Hablar, en fin, de política y de populismo resulta tal vez una
redundancia, lo que no quita que la acusación de populismo se convierta en un
arma arrojadiza entre los populistas de signo ideológico contrario, según dicta
una de las normas básicas del populismo: transferir al adversario las
deformaciones propias.
Por
supuesto, el éxito popular del populismo no es mérito de los políticos populistas,
sino del pueblo, que, como su nombre indica, goza del privilegio de ser
populista por naturaleza, con el inconveniente melancólico de que se trata quizá
del único privilegio del que disfruta la gente de a pie en este complejo
sistema de privilegios usurpados por quienes tienen capacidad para concederse a
sí mismos los privilegios de veras importantes.
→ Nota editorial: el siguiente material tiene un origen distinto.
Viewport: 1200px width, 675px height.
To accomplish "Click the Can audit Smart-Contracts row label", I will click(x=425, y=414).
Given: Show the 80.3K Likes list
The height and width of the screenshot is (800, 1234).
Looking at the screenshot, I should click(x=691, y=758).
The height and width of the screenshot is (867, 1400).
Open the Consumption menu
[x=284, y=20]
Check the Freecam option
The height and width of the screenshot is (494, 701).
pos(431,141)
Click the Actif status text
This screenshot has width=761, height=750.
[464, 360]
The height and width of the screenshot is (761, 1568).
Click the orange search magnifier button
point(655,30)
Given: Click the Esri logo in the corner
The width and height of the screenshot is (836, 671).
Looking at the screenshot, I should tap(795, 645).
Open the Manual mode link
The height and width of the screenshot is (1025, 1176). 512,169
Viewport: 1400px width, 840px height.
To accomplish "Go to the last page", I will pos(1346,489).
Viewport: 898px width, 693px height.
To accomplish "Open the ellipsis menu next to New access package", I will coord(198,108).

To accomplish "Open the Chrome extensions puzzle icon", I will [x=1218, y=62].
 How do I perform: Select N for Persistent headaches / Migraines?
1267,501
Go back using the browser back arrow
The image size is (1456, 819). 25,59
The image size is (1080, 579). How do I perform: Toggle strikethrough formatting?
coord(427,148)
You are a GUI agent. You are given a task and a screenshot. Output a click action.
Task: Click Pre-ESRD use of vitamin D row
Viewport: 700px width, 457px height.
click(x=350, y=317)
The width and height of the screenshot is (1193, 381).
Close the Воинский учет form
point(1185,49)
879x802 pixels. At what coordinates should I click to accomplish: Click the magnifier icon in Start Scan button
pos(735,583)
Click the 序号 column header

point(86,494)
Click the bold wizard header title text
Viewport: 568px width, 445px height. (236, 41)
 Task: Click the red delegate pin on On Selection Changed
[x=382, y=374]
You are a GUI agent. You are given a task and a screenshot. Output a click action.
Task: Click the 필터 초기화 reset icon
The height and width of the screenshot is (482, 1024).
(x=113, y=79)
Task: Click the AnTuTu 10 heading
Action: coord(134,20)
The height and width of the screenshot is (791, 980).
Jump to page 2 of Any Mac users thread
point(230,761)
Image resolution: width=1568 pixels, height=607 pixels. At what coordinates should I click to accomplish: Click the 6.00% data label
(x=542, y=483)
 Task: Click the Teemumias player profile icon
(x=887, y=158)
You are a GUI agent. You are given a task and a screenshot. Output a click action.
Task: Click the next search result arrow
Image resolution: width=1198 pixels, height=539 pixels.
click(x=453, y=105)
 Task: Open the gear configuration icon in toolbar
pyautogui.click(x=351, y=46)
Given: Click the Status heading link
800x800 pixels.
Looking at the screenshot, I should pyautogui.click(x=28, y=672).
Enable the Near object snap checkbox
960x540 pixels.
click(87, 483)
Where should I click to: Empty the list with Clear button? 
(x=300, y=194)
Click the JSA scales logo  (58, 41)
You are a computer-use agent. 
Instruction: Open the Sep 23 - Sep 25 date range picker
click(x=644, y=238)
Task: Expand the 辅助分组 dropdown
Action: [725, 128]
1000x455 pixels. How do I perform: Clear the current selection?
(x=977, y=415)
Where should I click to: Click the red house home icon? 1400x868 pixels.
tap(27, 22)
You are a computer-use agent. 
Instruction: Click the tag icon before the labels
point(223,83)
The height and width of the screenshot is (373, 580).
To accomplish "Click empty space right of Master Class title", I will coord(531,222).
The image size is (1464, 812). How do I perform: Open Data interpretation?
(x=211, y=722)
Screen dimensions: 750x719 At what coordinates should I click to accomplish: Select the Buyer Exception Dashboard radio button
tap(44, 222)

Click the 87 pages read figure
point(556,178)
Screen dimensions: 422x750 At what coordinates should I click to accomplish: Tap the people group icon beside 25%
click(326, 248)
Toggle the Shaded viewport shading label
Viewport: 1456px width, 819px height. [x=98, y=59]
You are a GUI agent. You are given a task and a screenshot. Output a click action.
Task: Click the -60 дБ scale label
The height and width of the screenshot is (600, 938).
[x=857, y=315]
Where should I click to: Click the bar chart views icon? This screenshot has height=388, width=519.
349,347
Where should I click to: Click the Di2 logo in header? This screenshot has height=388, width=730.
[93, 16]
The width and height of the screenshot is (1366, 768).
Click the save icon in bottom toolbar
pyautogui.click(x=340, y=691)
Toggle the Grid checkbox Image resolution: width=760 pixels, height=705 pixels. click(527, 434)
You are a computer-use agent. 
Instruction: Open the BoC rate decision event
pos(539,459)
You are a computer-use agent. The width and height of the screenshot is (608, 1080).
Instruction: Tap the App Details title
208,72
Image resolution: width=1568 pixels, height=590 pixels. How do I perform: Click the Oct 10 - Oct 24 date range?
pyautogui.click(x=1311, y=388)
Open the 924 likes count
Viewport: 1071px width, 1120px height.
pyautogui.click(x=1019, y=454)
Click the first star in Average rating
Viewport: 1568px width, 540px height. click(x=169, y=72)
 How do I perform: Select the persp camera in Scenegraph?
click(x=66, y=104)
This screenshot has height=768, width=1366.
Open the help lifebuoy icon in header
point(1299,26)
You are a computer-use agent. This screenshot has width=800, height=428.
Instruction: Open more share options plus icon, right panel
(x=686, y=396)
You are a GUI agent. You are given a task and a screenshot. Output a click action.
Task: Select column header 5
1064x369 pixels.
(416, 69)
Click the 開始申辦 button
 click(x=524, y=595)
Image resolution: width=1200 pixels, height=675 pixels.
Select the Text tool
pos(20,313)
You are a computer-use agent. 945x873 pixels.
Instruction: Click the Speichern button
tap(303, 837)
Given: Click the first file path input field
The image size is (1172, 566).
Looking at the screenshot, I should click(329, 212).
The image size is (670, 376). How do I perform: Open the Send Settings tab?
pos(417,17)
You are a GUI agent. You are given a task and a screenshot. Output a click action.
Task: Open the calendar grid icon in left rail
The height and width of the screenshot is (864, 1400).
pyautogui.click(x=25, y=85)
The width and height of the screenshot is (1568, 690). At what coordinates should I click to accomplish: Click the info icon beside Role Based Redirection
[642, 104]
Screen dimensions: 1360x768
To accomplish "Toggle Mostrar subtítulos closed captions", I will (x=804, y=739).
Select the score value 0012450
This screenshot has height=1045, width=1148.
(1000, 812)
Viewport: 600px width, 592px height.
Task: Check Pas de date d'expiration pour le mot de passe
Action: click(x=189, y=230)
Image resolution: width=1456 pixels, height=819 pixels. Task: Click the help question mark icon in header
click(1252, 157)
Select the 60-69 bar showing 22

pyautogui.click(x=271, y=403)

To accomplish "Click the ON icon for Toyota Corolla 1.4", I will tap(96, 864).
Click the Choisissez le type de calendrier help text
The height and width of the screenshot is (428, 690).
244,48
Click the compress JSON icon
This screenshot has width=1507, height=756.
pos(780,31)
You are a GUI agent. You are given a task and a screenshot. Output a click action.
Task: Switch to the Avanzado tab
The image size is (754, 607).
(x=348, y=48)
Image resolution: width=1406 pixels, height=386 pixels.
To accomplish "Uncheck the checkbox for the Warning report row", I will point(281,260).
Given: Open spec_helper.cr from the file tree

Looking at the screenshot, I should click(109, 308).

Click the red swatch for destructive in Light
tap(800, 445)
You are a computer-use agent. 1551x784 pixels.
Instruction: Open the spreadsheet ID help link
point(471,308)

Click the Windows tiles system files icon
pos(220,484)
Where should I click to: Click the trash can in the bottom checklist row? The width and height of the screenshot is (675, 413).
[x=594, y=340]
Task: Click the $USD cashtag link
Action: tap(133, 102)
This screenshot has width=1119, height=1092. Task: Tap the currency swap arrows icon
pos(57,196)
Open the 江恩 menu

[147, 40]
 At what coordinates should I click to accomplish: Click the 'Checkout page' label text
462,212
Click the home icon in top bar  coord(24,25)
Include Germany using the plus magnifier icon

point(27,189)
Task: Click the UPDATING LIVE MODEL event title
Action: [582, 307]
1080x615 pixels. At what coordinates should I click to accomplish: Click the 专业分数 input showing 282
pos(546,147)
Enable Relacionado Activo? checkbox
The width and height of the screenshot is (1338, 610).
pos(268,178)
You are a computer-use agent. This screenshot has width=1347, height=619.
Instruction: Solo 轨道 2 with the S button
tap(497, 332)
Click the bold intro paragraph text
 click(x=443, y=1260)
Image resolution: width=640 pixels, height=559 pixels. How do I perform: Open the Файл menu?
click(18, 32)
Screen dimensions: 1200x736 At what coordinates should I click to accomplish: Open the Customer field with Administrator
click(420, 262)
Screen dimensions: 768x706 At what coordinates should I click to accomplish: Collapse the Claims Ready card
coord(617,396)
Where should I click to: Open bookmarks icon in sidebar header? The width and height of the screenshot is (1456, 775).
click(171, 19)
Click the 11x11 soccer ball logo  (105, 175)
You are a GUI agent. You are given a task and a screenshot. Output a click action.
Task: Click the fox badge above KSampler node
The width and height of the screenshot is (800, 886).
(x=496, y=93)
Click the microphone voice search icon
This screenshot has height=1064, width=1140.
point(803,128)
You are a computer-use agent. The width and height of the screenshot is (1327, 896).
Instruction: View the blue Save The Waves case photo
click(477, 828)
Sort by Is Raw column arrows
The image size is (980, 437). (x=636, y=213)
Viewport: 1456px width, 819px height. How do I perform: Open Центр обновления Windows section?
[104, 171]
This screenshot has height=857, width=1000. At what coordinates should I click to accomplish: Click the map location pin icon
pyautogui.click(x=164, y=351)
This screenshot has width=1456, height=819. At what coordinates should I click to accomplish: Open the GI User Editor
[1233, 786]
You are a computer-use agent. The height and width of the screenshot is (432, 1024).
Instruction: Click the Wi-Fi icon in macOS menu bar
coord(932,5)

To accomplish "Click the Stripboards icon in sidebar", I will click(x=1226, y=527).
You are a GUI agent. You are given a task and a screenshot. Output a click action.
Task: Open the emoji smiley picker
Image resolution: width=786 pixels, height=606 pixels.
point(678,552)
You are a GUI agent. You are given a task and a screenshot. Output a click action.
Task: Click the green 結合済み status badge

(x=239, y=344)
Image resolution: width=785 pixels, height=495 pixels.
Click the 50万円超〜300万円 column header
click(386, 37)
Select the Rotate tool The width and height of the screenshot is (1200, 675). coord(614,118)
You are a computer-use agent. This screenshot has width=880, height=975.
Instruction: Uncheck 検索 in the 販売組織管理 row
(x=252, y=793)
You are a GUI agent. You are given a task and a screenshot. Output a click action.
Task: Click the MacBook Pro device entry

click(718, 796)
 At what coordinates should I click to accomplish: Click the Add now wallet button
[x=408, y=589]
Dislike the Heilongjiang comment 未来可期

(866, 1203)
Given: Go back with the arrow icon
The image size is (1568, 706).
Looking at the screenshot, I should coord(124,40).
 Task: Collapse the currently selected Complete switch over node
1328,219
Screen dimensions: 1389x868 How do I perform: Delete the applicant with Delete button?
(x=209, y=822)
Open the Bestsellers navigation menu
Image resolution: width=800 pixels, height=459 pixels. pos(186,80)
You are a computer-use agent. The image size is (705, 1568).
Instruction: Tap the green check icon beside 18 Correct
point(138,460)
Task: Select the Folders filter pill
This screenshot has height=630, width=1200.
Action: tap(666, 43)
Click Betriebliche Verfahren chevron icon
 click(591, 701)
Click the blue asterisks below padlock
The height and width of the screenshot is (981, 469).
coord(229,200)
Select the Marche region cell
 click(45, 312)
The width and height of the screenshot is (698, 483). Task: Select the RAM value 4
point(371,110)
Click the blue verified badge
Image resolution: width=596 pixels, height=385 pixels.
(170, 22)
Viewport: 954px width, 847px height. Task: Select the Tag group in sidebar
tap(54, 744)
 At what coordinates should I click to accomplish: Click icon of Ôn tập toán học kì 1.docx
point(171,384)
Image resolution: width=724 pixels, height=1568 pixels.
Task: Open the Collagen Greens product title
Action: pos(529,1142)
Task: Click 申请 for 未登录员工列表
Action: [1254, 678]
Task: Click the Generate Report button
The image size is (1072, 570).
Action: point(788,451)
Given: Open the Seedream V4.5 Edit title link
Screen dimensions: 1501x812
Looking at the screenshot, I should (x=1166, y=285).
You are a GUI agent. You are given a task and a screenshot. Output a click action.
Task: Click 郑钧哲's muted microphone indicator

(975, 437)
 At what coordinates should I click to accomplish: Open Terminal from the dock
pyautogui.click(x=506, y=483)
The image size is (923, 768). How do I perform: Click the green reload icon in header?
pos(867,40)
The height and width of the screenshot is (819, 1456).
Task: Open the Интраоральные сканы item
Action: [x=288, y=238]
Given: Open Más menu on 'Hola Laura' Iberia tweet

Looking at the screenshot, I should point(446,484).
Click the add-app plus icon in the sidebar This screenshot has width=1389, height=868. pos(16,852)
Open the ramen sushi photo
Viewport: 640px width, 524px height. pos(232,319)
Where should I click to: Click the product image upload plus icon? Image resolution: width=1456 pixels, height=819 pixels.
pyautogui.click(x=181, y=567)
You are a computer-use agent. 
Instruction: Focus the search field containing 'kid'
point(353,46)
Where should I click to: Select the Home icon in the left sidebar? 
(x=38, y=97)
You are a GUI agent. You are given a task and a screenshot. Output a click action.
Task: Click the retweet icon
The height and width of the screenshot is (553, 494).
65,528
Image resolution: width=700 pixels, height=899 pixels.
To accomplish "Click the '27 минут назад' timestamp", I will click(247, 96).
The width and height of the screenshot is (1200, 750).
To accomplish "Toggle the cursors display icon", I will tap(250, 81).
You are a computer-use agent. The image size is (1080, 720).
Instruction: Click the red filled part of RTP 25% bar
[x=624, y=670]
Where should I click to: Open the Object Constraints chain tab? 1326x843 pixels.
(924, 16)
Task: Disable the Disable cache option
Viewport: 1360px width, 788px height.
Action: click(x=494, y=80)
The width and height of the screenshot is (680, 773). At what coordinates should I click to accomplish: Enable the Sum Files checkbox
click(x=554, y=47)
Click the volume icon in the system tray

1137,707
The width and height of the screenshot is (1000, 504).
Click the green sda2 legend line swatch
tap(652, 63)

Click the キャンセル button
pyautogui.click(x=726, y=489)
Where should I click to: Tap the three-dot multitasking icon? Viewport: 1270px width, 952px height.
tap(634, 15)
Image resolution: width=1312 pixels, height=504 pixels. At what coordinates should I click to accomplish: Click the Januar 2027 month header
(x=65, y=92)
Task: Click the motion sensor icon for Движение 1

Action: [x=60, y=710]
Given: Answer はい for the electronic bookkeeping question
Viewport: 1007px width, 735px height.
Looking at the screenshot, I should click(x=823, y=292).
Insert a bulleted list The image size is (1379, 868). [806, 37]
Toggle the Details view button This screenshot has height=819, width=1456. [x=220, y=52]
Si los gobernados no fuésemos
populistas por defecto, los gobernantes populistas nos darían risa, pero el
caso es que la risa se la damos nosotros a ellos: esa risa equivalente a la del
predicador que cuenta las monedas que han echado en el cepillo sus feligreses,
ya sea gracias a proclamar la inminencia del fin del mundo o bien a prometer un
trasmundo de goces eternos, que eso suele dar casi lo mismo.
La
motivación principal del discurso populista parece estar clara: allanarse el
acceso al poder mediante la formulación simplificada de una realidad compleja.
La aceptación de ese discurso por parte de sus receptores resulta, en cambio,
demasiado compleja para simplificarse, aunque podríamos suponer que en buena
medida se trata de la asunción visceral de los términos de un discurso
catastrofista que contiene la promesa de una redención social tan instantánea
como infalible, pues muy escéptico hay que ser para dudar de unas expectativas
de máximos, sobre todo cuando la situación colectiva está bajo mínimos.
Muchos
indicios sugieren que tendremos que acostumbrarnos a un discurso político que
tiene menos que ver con la política en sí que con la psicología, por no meter
en esto a la psiquiatría. Y es probable, en fin, que no ganemos para
psicólogos.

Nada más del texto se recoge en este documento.